La respuesta excesiva, por su parte, es el sello distintivo de la charlatanería, y oscila, según los casos, desde la pesadez a la malicia. Hay quien, espoleado por una pregunta meramente cortés, ella misma, te sujeta del brazo y comienza a exponerte, al pormenor, su historial médico, laboral, psicológico o matrimonial, o da inicio, sin más, a su autobiografía, y todo ello con tal lujo de detalles y menudencias, que uno tentado está de rogarle: «Ten compasión, insensible, y cállate de una vez», como decía Marcial. Y hay quien aprovecha la menor oportunidad para la maledicencia o el cotilleo de terceros, o incluso, de modo más o menos velado, para ejercitarse en el arte de la pulla con quien tiene delante. Es respuesta, también (la excesiva), dictada por la soberbia, la vanidad o la irá. Y éste es, en fin, el tipo de discurso con el que nada ganamos y solemos perder mucho, y en el que, tarde o temprano, todo el mundo acaba por lamentar lo dicho (todo el mundo, quiero decir, que no sea un charlatán de vocación genuina y consumada).
Finalmente, la respuesta necesaria es aquélla en la que se hallan fuera de lugar el silencio o la cortesía, porque aquí el silencio equivale a falsedad y la cortesía a mera actitud hipócrita. Hay que decir lo que hay que decir, dónde y cuándo hay que decirlo, y, en ocasiones, incluso sin haber sido preguntado. No hacerlo es mentira igual que el dar respuesta embustera, y si tras el silencio o el engaño no se oculta algún interés (que suele ser lo más frecuente), entonces no son sino prueba de cobardía o debilidad.
Ahora bien, conviene no olvidar que si el silencio es a veces culpable, la charlatanería lo es siempre. Además, la charlatanería nunca calla, y, en cambio, el silencio, en muchos casos, dice. Existen silencios más significativos que un torrente de palabras, y hasta más insultantes que un catálogo de insultos; silencios, también, que reprochan e interrogan con más contundencia que una lista de preguntas.

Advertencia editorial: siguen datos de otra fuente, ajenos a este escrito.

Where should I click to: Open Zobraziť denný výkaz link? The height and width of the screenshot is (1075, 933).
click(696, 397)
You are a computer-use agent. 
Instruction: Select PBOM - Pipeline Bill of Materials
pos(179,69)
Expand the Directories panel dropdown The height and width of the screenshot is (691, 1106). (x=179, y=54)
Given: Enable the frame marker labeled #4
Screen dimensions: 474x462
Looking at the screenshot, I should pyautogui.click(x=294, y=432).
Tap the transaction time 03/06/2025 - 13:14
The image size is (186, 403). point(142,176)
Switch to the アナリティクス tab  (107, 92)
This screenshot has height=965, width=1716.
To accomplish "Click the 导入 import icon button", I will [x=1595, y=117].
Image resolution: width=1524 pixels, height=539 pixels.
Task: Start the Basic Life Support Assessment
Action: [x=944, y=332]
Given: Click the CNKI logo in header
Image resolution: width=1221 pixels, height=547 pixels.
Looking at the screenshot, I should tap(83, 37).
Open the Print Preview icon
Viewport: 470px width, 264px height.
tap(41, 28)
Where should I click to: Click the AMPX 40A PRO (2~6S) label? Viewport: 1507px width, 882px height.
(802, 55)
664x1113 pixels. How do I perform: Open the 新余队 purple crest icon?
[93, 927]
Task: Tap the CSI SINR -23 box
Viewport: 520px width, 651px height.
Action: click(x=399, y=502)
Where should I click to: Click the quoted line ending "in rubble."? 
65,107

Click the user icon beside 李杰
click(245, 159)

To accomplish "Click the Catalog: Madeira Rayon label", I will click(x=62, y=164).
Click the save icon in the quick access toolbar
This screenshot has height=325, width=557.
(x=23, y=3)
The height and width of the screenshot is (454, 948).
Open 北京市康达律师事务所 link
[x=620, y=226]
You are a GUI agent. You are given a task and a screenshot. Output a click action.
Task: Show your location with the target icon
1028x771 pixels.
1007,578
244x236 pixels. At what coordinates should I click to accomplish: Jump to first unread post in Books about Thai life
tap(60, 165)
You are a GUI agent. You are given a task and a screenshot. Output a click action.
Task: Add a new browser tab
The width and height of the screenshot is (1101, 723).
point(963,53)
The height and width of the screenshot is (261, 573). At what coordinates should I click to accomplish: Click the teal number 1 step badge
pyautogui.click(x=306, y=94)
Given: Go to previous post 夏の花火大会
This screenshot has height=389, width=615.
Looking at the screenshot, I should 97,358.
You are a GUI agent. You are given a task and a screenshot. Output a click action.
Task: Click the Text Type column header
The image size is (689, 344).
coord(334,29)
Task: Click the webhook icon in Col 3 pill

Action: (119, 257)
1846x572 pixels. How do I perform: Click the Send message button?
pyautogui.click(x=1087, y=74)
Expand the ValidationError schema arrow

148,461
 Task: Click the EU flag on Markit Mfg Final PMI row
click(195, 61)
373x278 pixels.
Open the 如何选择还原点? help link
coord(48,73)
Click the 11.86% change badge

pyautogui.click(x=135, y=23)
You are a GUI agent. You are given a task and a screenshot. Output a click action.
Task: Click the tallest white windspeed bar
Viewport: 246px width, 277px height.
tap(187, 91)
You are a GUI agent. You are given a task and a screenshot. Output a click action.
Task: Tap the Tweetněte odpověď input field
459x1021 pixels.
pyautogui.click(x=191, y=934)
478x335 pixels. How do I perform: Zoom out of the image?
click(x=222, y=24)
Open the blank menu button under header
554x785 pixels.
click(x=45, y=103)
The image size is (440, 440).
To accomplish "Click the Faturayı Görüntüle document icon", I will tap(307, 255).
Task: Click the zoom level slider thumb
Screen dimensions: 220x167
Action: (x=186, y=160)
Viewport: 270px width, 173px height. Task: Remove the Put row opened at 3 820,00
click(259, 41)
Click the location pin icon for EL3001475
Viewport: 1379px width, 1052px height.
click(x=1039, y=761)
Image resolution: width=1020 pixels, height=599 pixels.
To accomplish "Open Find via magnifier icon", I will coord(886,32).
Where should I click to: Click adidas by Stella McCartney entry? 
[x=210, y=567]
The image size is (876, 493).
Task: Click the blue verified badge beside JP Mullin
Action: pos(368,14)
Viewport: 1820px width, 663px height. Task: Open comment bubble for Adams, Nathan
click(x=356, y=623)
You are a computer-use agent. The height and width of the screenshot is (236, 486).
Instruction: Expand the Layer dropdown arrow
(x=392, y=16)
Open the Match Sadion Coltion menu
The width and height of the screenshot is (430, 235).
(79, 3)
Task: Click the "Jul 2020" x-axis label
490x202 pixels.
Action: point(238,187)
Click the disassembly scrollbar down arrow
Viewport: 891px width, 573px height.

Sin duda, es cierto que, como decía Tasso: «El silencio suele tener también ruegos y preguntas.» Y, además, para qué vamos a engañarnos, verdad es que la mayor parte del tiempo estamos mucho mejor callados.
Sin duda, gran cosa es saber hablar, pero aún lo es más saber callar. Conocer cuando es llegada la ocasión de hacer lo uno o lo otro, es prueba de buen juicio, al tiempo que resulta de innegable utilidad. Lo contrario, sin embargo, es, como señalaba La Bruyère, raíz y origen de toda impertinencia: «Es una gran desdicha –escribe– no tener suficiente talento para hablar bien ni suficiente juicio para callarse. He ahí el origen de toda impertinencia.»
Mas, yo me atrevería a sugerir que si hemos de pecar de algo, que sea antes de lo segundo que de lo primero, porque si tenemos suficiente talento, nada perderemos con callar, y si somos necios, al menos podremos disimularlo.